To train a robot to navigate a house, you either need to give it a lot of real-time in many real homes or a lot of virtual time in a lot of virtual places. The latter is definitely the better option. Facebook and Matterport are working together to make thousands of virtual, interactive digital twins of natural spaces available for researchers and their voracious young AIs.
On Facebook’s side, the significant advance is in two parts: the new Habitat 2.0 training environment and the dataset they created to enable it. You may remember Habitat from a couple years back; in the pursuit of what it calls “embodied AI,” which is to say AI models that interact with the real world, Facebook assembled several passably photorealistic virtual environments for them to navigate.
Many robots and AIs have learned movement and object recognition in idealized, unrealistic spaces that resemble games more than reality. A real-world living room is a very different thing from a reconstructed one. An AI’s knowledge will transfer more readily to real-world applications like home robotics by learning to move about in something that looks like reality.
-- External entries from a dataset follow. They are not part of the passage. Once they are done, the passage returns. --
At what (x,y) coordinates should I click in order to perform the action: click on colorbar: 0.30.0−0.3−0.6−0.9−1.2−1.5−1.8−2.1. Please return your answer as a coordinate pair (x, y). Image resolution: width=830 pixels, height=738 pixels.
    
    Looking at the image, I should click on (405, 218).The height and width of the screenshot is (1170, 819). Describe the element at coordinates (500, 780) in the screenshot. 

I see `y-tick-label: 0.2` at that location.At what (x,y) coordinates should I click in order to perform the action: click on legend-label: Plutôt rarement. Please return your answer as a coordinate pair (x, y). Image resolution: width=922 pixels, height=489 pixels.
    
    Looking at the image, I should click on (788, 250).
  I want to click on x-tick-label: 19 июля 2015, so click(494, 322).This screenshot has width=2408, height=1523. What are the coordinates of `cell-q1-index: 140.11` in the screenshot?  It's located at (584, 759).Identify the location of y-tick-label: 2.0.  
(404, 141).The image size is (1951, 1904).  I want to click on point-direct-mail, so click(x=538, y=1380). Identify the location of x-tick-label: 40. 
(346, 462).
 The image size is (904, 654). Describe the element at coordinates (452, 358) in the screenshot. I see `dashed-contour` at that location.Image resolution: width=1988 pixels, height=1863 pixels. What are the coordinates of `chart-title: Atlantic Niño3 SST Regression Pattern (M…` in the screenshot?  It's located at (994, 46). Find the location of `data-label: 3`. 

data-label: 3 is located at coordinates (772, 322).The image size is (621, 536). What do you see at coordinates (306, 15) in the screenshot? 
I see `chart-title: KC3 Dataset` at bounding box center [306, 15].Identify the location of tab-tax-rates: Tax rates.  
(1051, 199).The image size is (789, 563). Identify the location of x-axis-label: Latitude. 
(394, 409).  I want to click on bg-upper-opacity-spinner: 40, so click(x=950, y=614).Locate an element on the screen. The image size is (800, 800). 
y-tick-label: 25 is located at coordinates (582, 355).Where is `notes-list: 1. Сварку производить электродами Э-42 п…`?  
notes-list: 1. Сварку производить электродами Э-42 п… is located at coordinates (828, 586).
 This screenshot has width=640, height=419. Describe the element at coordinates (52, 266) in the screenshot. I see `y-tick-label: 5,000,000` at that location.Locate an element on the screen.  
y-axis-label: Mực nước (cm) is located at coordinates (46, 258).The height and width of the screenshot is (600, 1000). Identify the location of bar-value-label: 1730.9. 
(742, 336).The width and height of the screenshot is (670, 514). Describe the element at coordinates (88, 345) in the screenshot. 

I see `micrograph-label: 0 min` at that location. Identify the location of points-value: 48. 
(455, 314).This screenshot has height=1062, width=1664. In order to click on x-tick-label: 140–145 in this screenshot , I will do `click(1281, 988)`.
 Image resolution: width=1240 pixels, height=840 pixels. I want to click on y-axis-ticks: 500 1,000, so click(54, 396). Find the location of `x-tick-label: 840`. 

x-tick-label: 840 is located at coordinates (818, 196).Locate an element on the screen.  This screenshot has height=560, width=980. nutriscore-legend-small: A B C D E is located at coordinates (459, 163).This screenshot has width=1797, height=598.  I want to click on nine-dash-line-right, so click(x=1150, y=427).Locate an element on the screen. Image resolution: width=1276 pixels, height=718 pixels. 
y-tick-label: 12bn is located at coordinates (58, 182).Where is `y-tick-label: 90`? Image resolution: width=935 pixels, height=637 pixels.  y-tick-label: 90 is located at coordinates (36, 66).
But ultimately, these environments were only polygon-deep, with minimal interaction and no actual physical simulation — if a robot bumps into a table, it doesn’t fall over and spill items everywhere. The robot could go to the kitchen, but it couldn’t open the fridge or pull something out of the sink. Habitat 2.0 and the new ReplicaCAD dataset change with increased interactivity and 3D objects instead of simply interpreted 3D surfaces.
Simulated robots in these new apartment-scale environments can roll around like before, but when they arrive at an object, they can actually do something with it. For instance, if a robot’s task is to pick up a fork from the dining room table and go place it in the sink, a couple years ago, picking up and putting down the knife would just be assumed since you couldn’t actually simulate it effectively. In the new Habitat system, the fork is physically affected, as is the table it’s on, the sink it’s going to, and so on. That makes it more computationally intense but also way more helpful.